Australian comedian and writer Alice Fraser has just launched Empire, a follow-up to sell-out festival shows Savage and The Resistance. She notes that as with all comedy “you have to prove yourself every time to the people in the room on the day”. But equally, she says: “When there is more than one woman on the bill, then you don’t have to carry the world on your shoulders, to represent everyone in your gender.”
She finds it interesting we don’t yet consider comedy in terms of genres, like we do with music: “It should be about what kind of comedy do you do rather than what your genital arrangement is.”
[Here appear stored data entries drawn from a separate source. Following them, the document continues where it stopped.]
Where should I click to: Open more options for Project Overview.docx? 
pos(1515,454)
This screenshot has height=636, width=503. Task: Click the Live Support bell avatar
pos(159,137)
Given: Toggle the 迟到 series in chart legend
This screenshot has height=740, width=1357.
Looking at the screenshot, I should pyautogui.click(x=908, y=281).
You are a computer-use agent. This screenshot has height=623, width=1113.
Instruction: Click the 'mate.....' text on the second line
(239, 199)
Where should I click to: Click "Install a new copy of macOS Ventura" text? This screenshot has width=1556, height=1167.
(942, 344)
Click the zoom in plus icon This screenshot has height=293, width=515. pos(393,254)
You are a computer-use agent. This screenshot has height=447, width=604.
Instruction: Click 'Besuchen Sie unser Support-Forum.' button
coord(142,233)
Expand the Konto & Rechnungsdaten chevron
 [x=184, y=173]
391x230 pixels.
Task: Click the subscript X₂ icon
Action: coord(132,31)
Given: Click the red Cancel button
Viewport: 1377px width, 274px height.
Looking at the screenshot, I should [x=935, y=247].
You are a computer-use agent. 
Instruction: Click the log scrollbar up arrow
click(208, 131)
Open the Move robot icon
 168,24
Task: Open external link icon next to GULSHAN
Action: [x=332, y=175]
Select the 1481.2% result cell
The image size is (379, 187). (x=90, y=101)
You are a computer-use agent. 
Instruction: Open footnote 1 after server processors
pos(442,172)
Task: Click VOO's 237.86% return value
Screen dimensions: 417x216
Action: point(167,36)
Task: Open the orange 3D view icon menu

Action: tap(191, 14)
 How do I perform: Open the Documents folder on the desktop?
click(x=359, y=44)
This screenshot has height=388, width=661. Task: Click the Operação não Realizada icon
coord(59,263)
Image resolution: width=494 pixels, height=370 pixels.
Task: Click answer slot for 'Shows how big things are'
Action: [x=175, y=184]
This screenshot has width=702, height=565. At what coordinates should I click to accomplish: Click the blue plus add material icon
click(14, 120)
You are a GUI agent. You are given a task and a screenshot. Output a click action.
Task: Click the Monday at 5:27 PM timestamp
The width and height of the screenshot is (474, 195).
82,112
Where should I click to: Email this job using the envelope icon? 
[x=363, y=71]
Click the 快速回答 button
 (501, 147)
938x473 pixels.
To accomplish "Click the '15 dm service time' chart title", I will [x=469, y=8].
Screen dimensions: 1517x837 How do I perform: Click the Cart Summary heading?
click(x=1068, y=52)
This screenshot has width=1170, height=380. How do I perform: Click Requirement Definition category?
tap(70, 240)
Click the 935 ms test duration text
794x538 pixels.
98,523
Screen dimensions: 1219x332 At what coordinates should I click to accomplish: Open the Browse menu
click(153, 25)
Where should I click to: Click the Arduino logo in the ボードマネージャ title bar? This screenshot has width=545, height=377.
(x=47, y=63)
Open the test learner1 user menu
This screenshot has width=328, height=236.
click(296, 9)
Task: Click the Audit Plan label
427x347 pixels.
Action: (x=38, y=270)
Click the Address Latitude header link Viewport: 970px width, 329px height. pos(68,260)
Fraser left a career as a lawyer to do comedy and though her academia-informed stand-up can be problematic in Australia, where the “tall poppy syndrome’” often applies, she hasn’t looked back: “In comedy you don’t measure success by money, but by laughs you get on any given night. Such intangibles feel more tangible to me, though they can’t buy food.”
Blasting through over 200 gigs in less than a year, for relative newbie Kelly Convey, stand-up feels like an addiction. She puts her success down to offering something different: “I’m a young, quite attractive woman with the voice of a white van man. I’m practically a misogynist. But people find it refreshing.”
Convey doesn’t see why women shouldn't be able to put on stage how they really are in private: “Men talk about wanking and their dicks all the time. But when I talk about masturbating, people are shocked. It’s about changing perceptions – we’re not shrinking violets.” She’s learned audiences will be more receptive if you are confident and make them comfortable in your presence.
She still finds people think of a woman in comedy as something of an oxymoron: “I don’t blame them. The problem is the televised version of comedy, which is the only thing people digest, is very male heavy.” But ultimately Convey thinks now is a great time to be getting into comedy, making light of being the “token female”: “I know full well I’m getting booked because they need a pair of tits on the bill. I’m happy to be those pair of boobs.”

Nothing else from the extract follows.